In formula, z is the vector of size for M × 1, ξ _kfor the element of vectorial z, k=1,2 ..., M.

Described l ₂the computing formula of norm is

{| | z | |}_{1} = \sqrt{Σ_{k = 1}^{M} {| ξ_{k} |}^{2}}

Described reconstructed error e _icomputing formula be

e_{i} = {| | β - D_{i} {\hat{α}}_{i} | |}_{2}^{2} + γ {| | \hat{α} - m_{i} | |}_{2}^{2}

In formula, γ is predefined weights, and the span of γ is 0 ~ 1, m _ito Y _iin the element of the every a line mean vector obtaining of averaging; Y _ifor U _ithe optimum code coefficient obtaining through dictionary D sparse coding.

The described anglec of rotation span is 0 ° to 90 °.

Described FDDL software package parameter lambda ₁scope be 0.001 ~ 0.01, λ ₂scope be 0.01 ~ 0.1.

The span of described S is the integer between 40 ~ 90, and the span of b is the integer between 1 ~ 15.

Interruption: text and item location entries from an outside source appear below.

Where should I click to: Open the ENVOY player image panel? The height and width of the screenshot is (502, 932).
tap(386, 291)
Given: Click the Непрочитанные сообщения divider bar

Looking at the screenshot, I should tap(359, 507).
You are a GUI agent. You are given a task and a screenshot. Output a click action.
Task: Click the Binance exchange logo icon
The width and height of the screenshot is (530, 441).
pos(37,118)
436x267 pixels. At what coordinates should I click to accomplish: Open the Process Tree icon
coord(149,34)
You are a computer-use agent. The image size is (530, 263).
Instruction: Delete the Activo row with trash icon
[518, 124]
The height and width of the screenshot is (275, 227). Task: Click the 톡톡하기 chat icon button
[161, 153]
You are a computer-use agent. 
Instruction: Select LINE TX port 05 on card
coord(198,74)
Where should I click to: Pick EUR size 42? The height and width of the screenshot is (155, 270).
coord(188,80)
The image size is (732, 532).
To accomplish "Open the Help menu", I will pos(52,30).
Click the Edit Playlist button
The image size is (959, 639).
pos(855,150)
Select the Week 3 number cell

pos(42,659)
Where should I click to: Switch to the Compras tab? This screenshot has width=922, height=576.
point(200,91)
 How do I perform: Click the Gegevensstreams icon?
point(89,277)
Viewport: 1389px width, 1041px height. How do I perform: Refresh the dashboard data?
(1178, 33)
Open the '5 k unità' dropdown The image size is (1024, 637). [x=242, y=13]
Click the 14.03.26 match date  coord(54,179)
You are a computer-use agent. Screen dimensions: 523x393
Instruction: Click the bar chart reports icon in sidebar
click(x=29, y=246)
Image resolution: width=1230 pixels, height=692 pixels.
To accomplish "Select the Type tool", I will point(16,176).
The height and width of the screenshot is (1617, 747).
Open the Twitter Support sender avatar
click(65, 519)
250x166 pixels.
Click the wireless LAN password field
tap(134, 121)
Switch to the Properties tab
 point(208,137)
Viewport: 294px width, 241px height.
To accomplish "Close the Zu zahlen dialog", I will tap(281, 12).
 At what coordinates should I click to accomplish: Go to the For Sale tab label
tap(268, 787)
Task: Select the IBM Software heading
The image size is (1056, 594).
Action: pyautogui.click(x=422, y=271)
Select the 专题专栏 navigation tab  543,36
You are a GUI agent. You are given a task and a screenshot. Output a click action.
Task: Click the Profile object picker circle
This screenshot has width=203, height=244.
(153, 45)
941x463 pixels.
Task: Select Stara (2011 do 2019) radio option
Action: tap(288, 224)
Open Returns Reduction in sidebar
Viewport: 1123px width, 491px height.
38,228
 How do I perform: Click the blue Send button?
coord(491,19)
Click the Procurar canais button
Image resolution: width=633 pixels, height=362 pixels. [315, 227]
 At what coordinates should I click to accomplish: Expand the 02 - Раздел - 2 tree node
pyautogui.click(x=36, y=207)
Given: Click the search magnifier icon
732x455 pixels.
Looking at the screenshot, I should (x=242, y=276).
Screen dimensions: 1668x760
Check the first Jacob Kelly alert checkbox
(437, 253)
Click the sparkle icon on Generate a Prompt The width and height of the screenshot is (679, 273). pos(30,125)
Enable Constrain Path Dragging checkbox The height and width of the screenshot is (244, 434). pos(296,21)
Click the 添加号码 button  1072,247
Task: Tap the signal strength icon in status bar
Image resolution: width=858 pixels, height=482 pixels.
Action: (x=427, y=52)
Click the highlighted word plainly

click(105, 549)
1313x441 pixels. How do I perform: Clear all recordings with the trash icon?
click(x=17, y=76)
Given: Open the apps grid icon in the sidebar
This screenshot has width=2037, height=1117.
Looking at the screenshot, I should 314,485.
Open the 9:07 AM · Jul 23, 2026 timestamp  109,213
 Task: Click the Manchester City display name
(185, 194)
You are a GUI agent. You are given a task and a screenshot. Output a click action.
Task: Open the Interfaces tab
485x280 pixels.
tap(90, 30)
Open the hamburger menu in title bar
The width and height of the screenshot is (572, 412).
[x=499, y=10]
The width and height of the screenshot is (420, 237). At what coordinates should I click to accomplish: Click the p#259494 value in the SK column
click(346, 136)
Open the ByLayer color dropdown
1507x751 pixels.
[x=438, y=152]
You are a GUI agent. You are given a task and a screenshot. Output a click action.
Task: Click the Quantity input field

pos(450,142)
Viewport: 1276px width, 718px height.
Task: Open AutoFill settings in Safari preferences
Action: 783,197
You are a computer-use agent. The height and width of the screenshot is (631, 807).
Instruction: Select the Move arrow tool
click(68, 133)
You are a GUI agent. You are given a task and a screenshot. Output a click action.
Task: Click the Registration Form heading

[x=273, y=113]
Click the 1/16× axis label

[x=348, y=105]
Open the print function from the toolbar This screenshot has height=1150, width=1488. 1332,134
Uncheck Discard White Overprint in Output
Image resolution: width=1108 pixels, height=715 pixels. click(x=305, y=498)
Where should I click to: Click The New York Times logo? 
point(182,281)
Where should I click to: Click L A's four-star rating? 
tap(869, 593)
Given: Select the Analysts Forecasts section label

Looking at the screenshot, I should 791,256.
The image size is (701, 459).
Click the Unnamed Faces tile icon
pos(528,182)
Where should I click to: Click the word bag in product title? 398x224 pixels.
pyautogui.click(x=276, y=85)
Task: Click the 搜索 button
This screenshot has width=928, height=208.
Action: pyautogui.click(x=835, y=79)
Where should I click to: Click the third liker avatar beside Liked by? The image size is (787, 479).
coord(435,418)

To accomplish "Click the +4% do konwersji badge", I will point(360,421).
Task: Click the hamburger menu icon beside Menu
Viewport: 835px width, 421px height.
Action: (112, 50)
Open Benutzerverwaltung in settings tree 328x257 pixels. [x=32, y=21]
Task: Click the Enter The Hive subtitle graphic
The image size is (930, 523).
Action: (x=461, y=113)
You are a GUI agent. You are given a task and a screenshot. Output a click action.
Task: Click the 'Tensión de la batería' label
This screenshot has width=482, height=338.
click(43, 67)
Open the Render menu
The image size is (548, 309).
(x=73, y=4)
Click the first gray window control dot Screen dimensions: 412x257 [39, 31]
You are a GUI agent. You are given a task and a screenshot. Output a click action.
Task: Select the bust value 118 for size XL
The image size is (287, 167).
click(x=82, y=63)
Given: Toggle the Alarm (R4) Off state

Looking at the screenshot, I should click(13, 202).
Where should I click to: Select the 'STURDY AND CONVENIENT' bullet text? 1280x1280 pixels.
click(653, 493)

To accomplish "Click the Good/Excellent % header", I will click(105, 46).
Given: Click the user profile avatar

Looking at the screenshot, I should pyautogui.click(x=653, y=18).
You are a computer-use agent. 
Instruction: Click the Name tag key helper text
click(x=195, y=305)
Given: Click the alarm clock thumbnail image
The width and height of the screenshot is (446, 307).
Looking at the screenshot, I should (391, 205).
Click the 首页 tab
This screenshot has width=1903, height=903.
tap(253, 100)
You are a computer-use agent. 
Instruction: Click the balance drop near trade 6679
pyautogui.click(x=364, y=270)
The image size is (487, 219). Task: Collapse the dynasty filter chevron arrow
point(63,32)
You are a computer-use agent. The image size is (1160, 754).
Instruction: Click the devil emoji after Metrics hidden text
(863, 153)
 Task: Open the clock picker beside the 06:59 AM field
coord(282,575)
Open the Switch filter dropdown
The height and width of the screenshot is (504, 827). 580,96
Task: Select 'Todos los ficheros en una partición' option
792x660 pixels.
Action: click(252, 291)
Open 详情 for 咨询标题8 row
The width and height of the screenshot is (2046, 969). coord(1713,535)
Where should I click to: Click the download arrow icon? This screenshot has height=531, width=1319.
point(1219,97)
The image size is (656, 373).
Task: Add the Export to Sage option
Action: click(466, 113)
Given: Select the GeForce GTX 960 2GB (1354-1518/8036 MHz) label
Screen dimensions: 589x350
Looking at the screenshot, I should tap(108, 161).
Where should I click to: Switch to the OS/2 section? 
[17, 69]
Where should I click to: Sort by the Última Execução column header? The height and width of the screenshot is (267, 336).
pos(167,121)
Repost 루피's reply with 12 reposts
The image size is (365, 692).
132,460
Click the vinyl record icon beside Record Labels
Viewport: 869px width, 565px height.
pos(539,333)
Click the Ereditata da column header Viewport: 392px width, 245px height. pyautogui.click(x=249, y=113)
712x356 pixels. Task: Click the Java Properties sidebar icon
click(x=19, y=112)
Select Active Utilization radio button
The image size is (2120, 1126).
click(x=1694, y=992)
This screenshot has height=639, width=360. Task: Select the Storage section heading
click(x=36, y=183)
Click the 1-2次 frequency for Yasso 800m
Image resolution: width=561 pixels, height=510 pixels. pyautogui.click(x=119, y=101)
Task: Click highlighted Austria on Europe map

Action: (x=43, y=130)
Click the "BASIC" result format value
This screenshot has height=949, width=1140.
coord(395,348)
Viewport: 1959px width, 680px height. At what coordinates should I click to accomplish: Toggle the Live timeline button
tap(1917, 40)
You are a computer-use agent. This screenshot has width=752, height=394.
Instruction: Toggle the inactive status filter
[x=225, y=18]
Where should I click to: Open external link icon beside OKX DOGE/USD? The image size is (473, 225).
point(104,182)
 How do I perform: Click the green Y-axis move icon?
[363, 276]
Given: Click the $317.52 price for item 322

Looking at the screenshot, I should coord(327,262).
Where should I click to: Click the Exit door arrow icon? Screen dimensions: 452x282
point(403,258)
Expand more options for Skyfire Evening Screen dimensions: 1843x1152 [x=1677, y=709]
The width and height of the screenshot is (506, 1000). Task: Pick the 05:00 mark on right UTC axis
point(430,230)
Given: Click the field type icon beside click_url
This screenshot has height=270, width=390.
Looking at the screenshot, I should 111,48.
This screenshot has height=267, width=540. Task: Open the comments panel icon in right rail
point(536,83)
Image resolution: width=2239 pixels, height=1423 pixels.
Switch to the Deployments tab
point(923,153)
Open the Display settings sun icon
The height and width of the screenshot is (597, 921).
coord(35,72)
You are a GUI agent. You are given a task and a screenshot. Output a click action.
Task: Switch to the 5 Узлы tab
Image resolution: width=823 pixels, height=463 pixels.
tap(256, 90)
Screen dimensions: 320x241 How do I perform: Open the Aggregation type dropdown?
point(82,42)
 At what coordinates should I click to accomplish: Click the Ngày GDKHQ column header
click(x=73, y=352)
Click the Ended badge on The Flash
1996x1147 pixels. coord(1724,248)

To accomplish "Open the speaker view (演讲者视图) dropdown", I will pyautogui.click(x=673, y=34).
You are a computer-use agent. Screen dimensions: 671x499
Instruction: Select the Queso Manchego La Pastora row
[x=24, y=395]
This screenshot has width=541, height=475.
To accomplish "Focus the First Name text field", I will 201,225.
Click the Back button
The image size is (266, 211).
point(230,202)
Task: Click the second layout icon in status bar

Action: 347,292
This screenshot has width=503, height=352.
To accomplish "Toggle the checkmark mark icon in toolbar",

The span of described threshold tau is 0 ~ 1.

Beneficial effect

The method of a kind of remote sensing images multi-class targets detection and Identification based on rarefaction representation dictionary learning that the present invention proposes, first use pretreated training data to train redundant dictionary, then the dictionary that uses training to obtain to the subimage block in test pattern carries out sparse coding, obtain its rarefaction representation coefficient, and then obtain the reconstructed error of subimage block by rarefaction representation coefficient, and it is carried out to thresholding processing, determine candidate target region; Realize the accurate detection and Identification to remote sensing images multi-class targets finally by crossing some post-processed.

The present invention automatically detects and identifies the target of plurality of classes in the remote sensing images from complex background.Facts have proved, the method has higher detection and accuracy of identification and lower false alarm rate.

Brief description of the drawings

Fig. 1: the basic flow sheet of the inventive method

Fig. 2: the training data in the inventive method

Fig. 3: the partial detection of the inventive method

(a) Aircraft Targets testing result (red square frame represents Aircraft Targets, and yellow square frame is false-alarm)

(b) Ship Target Detection result (white box represents Ship Target)

(c) oil depot target detection result (blue square frame represents oil depot target)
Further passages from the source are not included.